Verdaderamente es un escándalo que nos enteremos de la corrupción de Walmart en México a través de la prensa estadounidense, en la que están involucrados servidores (¿vividores?) públicos mexicanos. La información periodística habla de pagos irregulares para la facilitación de licencias y autorizaciones de uso del suelo para la ubicación de las tiendas de la empresa a su muy particular conveniencia, sin importar las disposiciones de ordenamiento urbano ni la protesta de comerciantes y vecinos afectados. Ha corrido mucha tinta de informadores y analistas en relación al asunto, que no voy a repetir.

Más allá de las corruptelas por servicios y autorizaciones, de suyo reprobables y punibles, está una montaña de verdadera corrupción en la imbricación de intereses entre los gobiernos y la empresa, la que no se pierde en las minucias de la mordida sino que atañe a la factura por la venta del país. Desde que Carlos Salinas se impuso fraudulentamente en la presidencia se instauró una especie de política de estado, aún vigente durante cuatro sexenios de PRI y PAN, de entrega de la economía y los recursos nacionales al extranjero. La apertura comercial indiscriminada e inequitativa ha tenido como punta de lanza a las grandes cadenas de establecimientos de ventas al menudeo, particularmente Walmart y Cotsco, con el pleno respaldo de los gobiernos y el también pleno repudio de un sector importante de la sociedad. Baste recordar los casos emblemáticos del Walmart de Teotihuacán y el Cotsco del Casino de la Selva en Cuernavaca.
La tecnocracia neoliberal incrustada en el gobierno, enarbolando la bandera de una supuesta modernidad, ha privilegiado la adopción de formas culturales de consumo y comercialización ajenas a la realidad nacional y, en vez de aportar al perfeccionamiento de lo propio, lo ha tirado por la borda con la más absoluta falta de racionalidad.
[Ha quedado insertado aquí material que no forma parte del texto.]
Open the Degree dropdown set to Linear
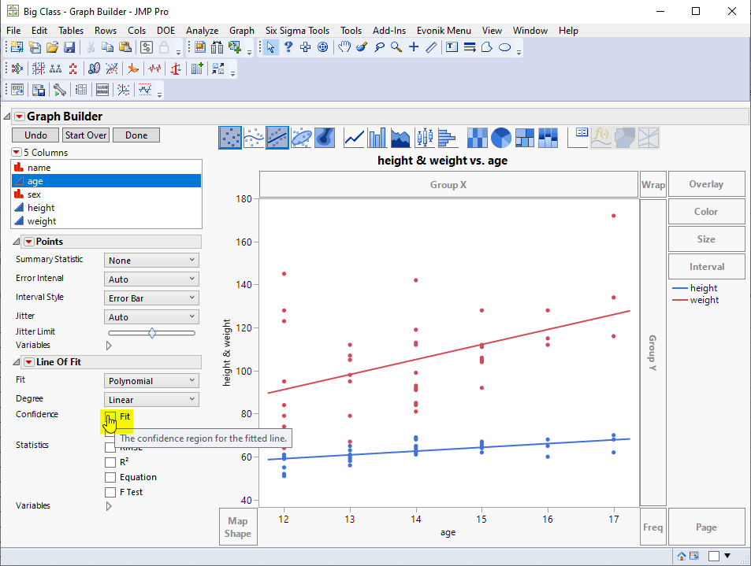 [x=151, y=399]
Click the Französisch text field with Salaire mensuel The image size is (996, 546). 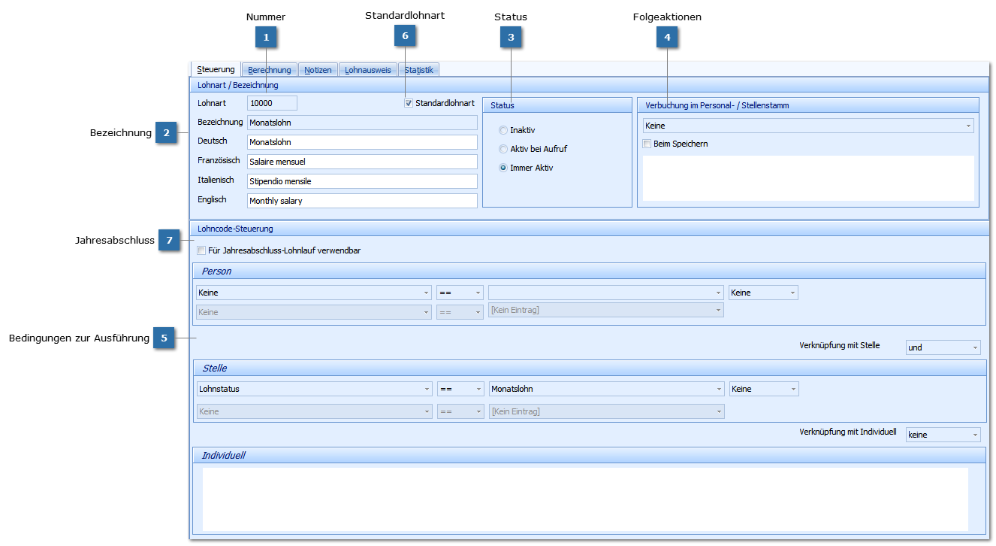362,162

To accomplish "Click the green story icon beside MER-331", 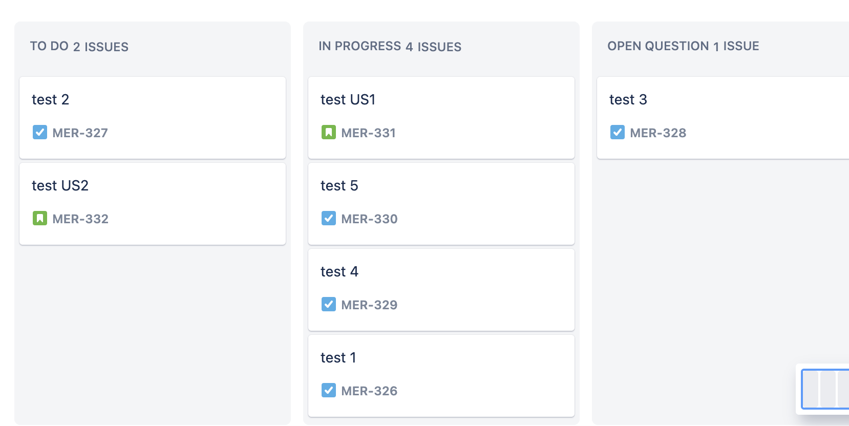I will pyautogui.click(x=329, y=133).
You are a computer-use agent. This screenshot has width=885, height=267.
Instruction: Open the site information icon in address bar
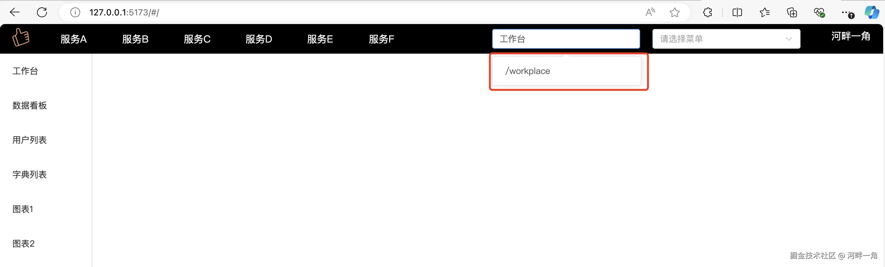[x=75, y=13]
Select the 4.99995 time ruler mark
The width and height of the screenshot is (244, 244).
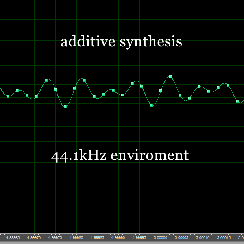[139, 237]
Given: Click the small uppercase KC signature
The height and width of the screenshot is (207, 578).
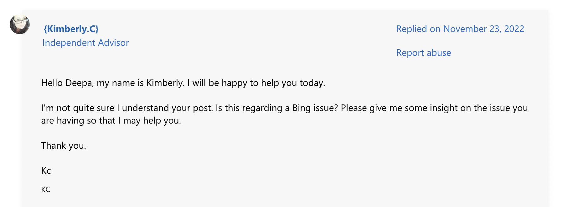Looking at the screenshot, I should tap(46, 189).
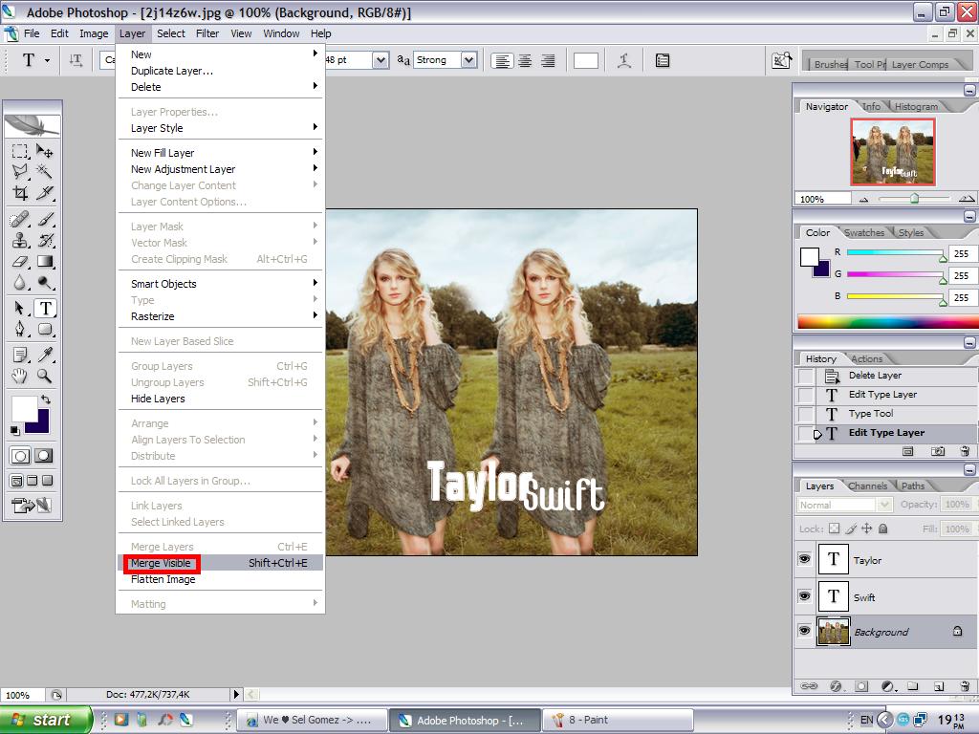The height and width of the screenshot is (734, 979).
Task: Open the anti-aliasing Strong dropdown
Action: tap(468, 60)
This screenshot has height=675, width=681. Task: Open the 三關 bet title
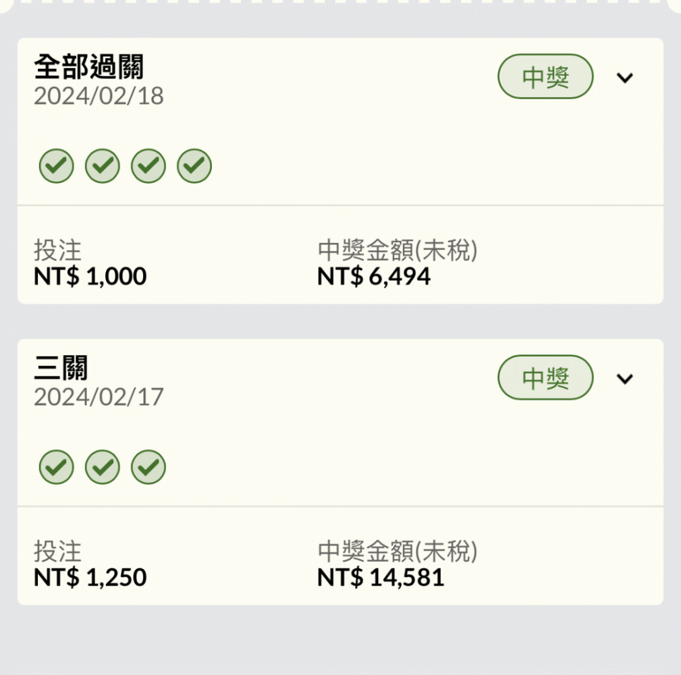61,368
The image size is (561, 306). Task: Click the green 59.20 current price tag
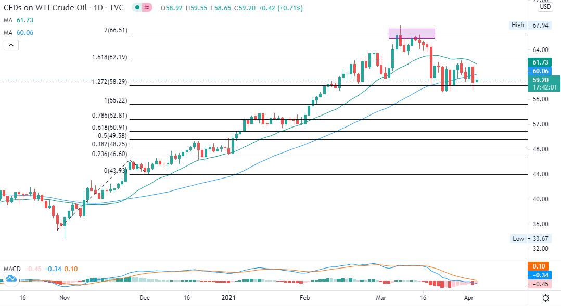pos(543,83)
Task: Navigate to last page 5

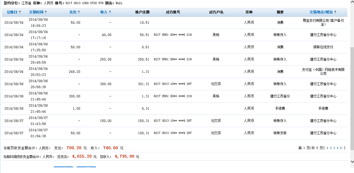Action: click(x=340, y=148)
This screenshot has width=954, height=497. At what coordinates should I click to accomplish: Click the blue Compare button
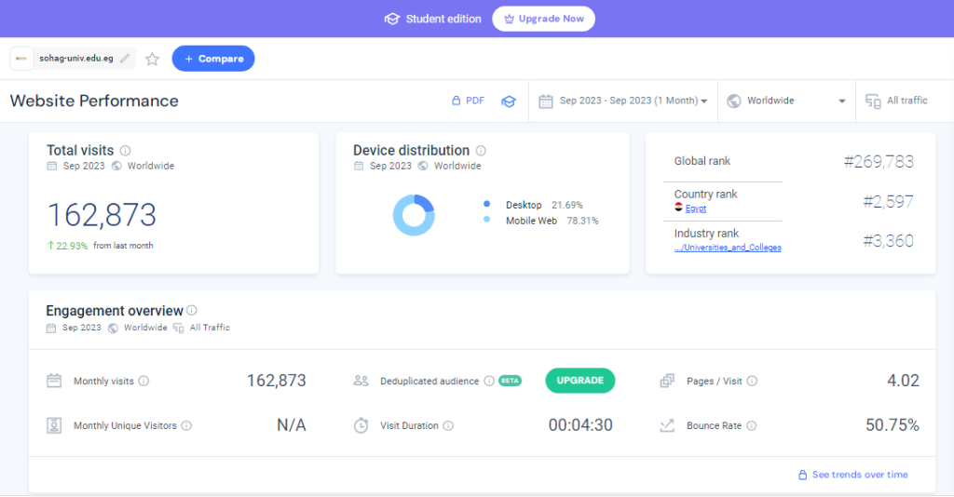(213, 59)
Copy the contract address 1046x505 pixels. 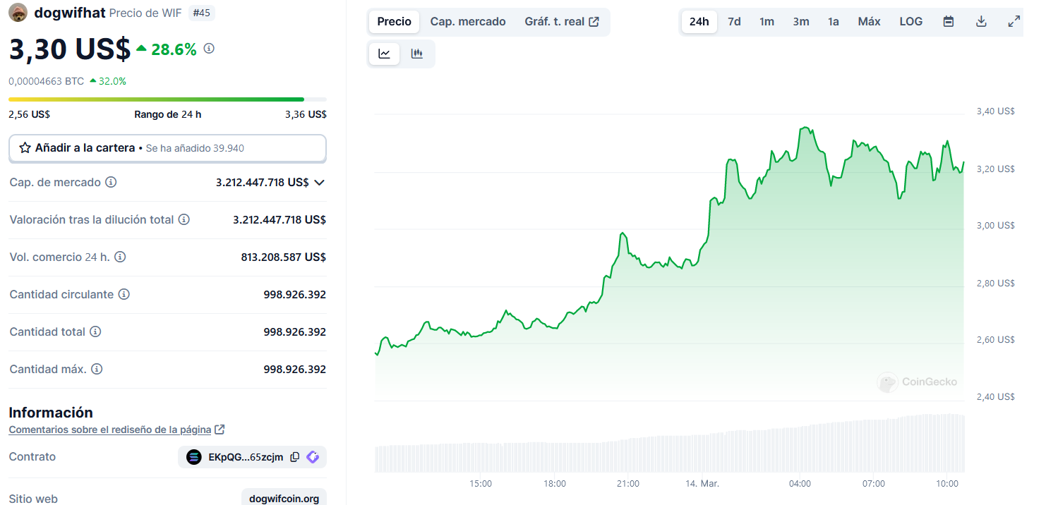(x=295, y=457)
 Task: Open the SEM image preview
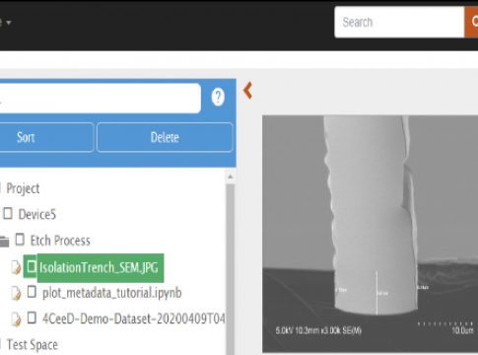click(370, 234)
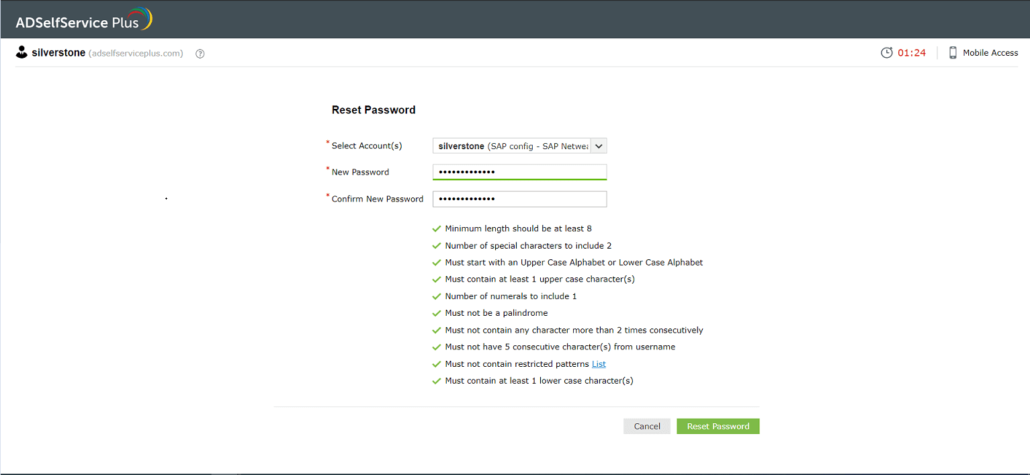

Un ejemplo que cobra actualidad por tratarse de la candidata del PAN a la presidencia: En marzo de 2005, en estas mismas páginas, manifesté la indignación que me provocó leer en La Jornada la nota de Alma E. Muñoz del sábado 12 de marzo de ese año, en la que informa de una conferencia de la señora Josefina Vázquez Mota, Secretaria de Desarrollo Social del Gobierno Federal, quien “reconoció que mientras en los centros de abasto rural DICONSA se registra una caída en las ventas de maíz y frijol, se produce un alza en la adquisición de sopas instantáneas en las comunidades más marginadas del país. La funcionaria ponderó positivo el cambio de costumbres, incluso celebró que hoy los albañiles exigen a los contratistas hornos de microondas para preparar sus almuerzos con sopas instantáneas”. Lo que en su inmensa ignorancia pasó por alto la hoy candidata es que, independientemente de la pésima calidad nutricional de tales sopas, son elaboradas en el extranjero (USA) en correspondencia a su cultura alimentaria y a los insumos propios, mientras que la producción nacional de alimentos del campo languidece en el abandono. El anterior es sólo un botón de muestra de la operación de punta de lanza de las cadenas comerciales extranjeras en la implantación de formas de consumo que favorecen la comercialización de bienes importados, en contubernio con los pésimos gobernantes que hemos tenido que padecer.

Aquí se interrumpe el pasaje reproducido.